**AIM OF THE EXERCISE:** How many lines in the rows below contain the word "Where"? Reply with the number alone.

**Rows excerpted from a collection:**
───
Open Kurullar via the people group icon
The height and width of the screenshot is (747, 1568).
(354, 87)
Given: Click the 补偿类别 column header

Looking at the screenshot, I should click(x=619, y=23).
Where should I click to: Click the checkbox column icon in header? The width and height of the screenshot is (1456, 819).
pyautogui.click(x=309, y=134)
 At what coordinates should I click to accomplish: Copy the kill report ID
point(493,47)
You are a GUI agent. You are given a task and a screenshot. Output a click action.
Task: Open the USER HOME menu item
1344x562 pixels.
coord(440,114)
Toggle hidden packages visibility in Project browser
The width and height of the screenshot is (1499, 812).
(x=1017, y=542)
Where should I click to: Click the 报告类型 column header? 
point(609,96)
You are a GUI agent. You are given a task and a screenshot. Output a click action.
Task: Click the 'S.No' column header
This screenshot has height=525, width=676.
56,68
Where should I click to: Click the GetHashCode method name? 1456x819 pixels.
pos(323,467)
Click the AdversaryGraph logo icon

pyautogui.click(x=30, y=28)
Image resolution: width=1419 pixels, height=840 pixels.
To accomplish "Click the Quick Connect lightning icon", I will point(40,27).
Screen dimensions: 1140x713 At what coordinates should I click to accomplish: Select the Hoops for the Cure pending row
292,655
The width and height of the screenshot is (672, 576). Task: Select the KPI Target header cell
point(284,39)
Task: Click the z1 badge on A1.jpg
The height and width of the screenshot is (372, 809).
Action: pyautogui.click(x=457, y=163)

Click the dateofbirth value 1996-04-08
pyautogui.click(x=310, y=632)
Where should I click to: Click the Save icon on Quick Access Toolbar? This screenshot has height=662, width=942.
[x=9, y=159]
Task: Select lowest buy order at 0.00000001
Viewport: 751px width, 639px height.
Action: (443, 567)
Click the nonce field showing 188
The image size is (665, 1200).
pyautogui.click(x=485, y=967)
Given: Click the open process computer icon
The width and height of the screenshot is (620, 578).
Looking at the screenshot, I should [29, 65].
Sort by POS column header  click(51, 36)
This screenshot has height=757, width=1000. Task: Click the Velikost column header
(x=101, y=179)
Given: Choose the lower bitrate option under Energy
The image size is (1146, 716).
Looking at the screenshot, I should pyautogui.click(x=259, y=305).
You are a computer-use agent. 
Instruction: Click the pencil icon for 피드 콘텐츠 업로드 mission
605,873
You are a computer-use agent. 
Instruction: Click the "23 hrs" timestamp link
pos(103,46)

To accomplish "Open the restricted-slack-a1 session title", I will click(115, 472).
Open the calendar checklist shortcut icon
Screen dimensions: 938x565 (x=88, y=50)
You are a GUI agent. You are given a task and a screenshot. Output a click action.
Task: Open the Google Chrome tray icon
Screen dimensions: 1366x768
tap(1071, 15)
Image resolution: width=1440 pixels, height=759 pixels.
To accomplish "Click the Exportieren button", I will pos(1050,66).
───
**FINISHED ANSWER:** 4